Word for word, restate all of the data shown below.

%%

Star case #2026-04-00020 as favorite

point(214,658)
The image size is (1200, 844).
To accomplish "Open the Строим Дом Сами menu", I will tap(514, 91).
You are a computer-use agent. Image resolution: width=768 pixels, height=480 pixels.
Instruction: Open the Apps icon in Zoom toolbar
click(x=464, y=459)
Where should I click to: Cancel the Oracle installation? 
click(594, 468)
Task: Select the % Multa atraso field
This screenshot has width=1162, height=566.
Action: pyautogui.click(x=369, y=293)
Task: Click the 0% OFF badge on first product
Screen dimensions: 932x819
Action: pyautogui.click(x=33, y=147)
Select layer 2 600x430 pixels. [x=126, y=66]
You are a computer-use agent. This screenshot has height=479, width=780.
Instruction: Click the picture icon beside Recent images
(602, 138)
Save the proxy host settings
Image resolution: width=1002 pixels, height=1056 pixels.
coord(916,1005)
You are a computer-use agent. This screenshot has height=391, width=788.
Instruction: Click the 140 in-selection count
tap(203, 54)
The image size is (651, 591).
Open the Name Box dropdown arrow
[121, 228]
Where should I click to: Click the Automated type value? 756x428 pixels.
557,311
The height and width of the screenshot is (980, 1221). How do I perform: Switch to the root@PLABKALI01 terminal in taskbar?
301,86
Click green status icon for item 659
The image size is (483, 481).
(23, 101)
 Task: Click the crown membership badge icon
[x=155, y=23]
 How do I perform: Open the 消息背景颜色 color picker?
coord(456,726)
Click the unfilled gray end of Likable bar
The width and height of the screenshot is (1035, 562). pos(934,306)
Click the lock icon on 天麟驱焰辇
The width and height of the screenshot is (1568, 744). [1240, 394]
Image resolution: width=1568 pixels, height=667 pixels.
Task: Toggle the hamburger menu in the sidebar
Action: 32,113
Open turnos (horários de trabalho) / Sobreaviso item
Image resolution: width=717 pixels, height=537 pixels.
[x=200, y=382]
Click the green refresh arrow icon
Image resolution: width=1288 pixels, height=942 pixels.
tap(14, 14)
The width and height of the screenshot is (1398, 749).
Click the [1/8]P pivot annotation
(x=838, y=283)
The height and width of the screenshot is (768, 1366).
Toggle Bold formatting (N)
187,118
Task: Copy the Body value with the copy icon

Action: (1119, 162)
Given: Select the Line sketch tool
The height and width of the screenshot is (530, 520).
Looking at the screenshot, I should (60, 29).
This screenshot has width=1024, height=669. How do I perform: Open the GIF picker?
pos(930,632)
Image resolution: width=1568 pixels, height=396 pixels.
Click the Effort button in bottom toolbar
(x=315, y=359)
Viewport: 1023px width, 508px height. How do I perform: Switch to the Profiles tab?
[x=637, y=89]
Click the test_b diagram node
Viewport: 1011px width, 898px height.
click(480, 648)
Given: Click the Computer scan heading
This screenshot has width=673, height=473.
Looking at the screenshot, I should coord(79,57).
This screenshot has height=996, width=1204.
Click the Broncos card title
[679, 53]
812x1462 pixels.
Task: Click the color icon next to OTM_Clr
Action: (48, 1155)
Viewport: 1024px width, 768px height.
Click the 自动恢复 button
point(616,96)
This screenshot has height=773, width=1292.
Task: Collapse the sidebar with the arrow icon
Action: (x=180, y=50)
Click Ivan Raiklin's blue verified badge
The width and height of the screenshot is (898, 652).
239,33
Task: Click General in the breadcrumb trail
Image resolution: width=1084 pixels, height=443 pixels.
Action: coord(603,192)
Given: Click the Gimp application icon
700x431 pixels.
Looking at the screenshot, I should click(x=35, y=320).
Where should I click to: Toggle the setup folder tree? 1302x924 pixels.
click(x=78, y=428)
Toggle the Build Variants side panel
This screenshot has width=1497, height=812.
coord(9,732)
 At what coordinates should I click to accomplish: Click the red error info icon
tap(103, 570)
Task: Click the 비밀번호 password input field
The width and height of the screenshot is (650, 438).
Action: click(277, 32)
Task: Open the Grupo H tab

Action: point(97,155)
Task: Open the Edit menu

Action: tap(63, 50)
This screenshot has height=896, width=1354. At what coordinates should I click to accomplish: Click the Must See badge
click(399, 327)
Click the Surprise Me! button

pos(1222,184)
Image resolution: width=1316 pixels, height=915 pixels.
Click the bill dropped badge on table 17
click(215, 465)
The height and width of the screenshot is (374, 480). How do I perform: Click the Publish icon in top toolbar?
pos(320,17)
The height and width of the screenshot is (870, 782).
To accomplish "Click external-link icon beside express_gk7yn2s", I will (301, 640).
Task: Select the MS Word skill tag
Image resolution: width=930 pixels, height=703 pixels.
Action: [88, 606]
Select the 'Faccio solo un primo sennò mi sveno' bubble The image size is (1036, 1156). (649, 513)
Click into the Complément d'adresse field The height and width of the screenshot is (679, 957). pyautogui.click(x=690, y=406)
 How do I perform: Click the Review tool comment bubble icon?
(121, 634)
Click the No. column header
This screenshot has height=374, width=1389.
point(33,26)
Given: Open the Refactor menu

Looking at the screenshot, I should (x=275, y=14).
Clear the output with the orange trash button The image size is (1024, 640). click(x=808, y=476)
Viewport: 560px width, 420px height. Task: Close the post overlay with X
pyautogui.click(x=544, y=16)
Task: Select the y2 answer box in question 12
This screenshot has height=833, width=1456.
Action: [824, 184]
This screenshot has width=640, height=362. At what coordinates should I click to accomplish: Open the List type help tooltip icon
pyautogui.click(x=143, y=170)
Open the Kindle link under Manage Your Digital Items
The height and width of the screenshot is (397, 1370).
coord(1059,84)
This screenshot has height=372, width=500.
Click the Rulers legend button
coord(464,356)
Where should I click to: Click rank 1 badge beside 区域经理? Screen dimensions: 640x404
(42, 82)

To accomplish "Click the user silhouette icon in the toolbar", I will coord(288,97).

%%

-- Task output --
Star case #2026-04-00020 as favorite

point(214,658)
The image size is (1200, 844).
To accomplish "Open the Строим Дом Сами menu", I will tap(514, 91).
You are a computer-use agent. Image resolution: width=768 pixels, height=480 pixels.
Instruction: Open the Apps icon in Zoom toolbar
click(x=464, y=459)
Where should I click to: Cancel the Oracle installation? 
click(594, 468)
Task: Select the % Multa atraso field
This screenshot has width=1162, height=566.
Action: pyautogui.click(x=369, y=293)
Task: Click the 0% OFF badge on first product
Screen dimensions: 932x819
Action: pyautogui.click(x=33, y=147)
Select layer 2 600x430 pixels. [x=126, y=66]
You are a computer-use agent. This screenshot has height=479, width=780.
Instruction: Click the picture icon beside Recent images
(602, 138)
Save the proxy host settings
Image resolution: width=1002 pixels, height=1056 pixels.
coord(916,1005)
You are a computer-use agent. This screenshot has height=391, width=788.
Instruction: Click the 140 in-selection count
tap(203, 54)
The image size is (651, 591).
Open the Name Box dropdown arrow
[121, 228]
Where should I click to: Click the Automated type value? 756x428 pixels.
557,311
The height and width of the screenshot is (980, 1221). How do I perform: Switch to the root@PLABKALI01 terminal in taskbar?
301,86
Click green status icon for item 659
The image size is (483, 481).
(23, 101)
 Task: Click the crown membership badge icon
[x=155, y=23]
 How do I perform: Open the 消息背景颜色 color picker?
coord(456,726)
Click the unfilled gray end of Likable bar
The width and height of the screenshot is (1035, 562). pos(934,306)
Click the lock icon on 天麟驱焰辇
The width and height of the screenshot is (1568, 744). [1240, 394]
Image resolution: width=1568 pixels, height=667 pixels.
Task: Toggle the hamburger menu in the sidebar
Action: 32,113
Open turnos (horários de trabalho) / Sobreaviso item
Image resolution: width=717 pixels, height=537 pixels.
[x=200, y=382]
Click the green refresh arrow icon
Image resolution: width=1288 pixels, height=942 pixels.
tap(14, 14)
The width and height of the screenshot is (1398, 749).
Click the [1/8]P pivot annotation
(x=838, y=283)
The height and width of the screenshot is (768, 1366).
Toggle Bold formatting (N)
187,118
Task: Copy the Body value with the copy icon

Action: (1119, 162)
Given: Select the Line sketch tool
The height and width of the screenshot is (530, 520).
Looking at the screenshot, I should (60, 29).
This screenshot has width=1024, height=669. How do I perform: Open the GIF picker?
pos(930,632)
Image resolution: width=1568 pixels, height=396 pixels.
Click the Effort button in bottom toolbar
(x=315, y=359)
Viewport: 1023px width, 508px height. How do I perform: Switch to the Profiles tab?
[x=637, y=89]
Click the test_b diagram node
Viewport: 1011px width, 898px height.
click(480, 648)
Given: Click the Computer scan heading
This screenshot has width=673, height=473.
Looking at the screenshot, I should coord(79,57).
This screenshot has height=996, width=1204.
Click the Broncos card title
[679, 53]
812x1462 pixels.
Task: Click the color icon next to OTM_Clr
Action: (48, 1155)
Viewport: 1024px width, 768px height.
Click the 自动恢复 button
point(616,96)
This screenshot has height=773, width=1292.
Task: Collapse the sidebar with the arrow icon
Action: (x=180, y=50)
Click Ivan Raiklin's blue verified badge
The width and height of the screenshot is (898, 652).
239,33
Task: Click General in the breadcrumb trail
Image resolution: width=1084 pixels, height=443 pixels.
Action: coord(603,192)
Given: Click the Gimp application icon
700x431 pixels.
Looking at the screenshot, I should click(x=35, y=320).
Where should I click to: Toggle the setup folder tree? 1302x924 pixels.
click(x=78, y=428)
Toggle the Build Variants side panel
This screenshot has width=1497, height=812.
coord(9,732)
 At what coordinates should I click to accomplish: Click the red error info icon
tap(103, 570)
Task: Click the 비밀번호 password input field
The width and height of the screenshot is (650, 438).
Action: click(277, 32)
Task: Open the Grupo H tab

Action: point(97,155)
Task: Open the Edit menu

Action: tap(63, 50)
This screenshot has height=896, width=1354. At what coordinates should I click to accomplish: Click the Must See badge
click(399, 327)
Click the Surprise Me! button

pos(1222,184)
Image resolution: width=1316 pixels, height=915 pixels.
Click the bill dropped badge on table 17
click(215, 465)
The height and width of the screenshot is (374, 480). How do I perform: Click the Publish icon in top toolbar?
pos(320,17)
The height and width of the screenshot is (870, 782).
To accomplish "Click external-link icon beside express_gk7yn2s", I will (301, 640).
Task: Select the MS Word skill tag
Image resolution: width=930 pixels, height=703 pixels.
Action: [88, 606]
Select the 'Faccio solo un primo sennò mi sveno' bubble The image size is (1036, 1156). (649, 513)
Click into the Complément d'adresse field The height and width of the screenshot is (679, 957). pyautogui.click(x=690, y=406)
 How do I perform: Click the Review tool comment bubble icon?
(121, 634)
Click the No. column header
This screenshot has height=374, width=1389.
point(33,26)
Given: Open the Refactor menu

Looking at the screenshot, I should (x=275, y=14).
Clear the output with the orange trash button The image size is (1024, 640). click(x=808, y=476)
Viewport: 560px width, 420px height. Task: Close the post overlay with X
pyautogui.click(x=544, y=16)
Task: Select the y2 answer box in question 12
This screenshot has height=833, width=1456.
Action: [824, 184]
This screenshot has width=640, height=362. At what coordinates should I click to accomplish: Open the List type help tooltip icon
pyautogui.click(x=143, y=170)
Open the Kindle link under Manage Your Digital Items
The height and width of the screenshot is (397, 1370).
coord(1059,84)
This screenshot has height=372, width=500.
Click the Rulers legend button
coord(464,356)
Where should I click to: Click rank 1 badge beside 区域经理? Screen dimensions: 640x404
(42, 82)

To accomplish "Click the user silhouette icon in the toolbar", I will coord(288,97).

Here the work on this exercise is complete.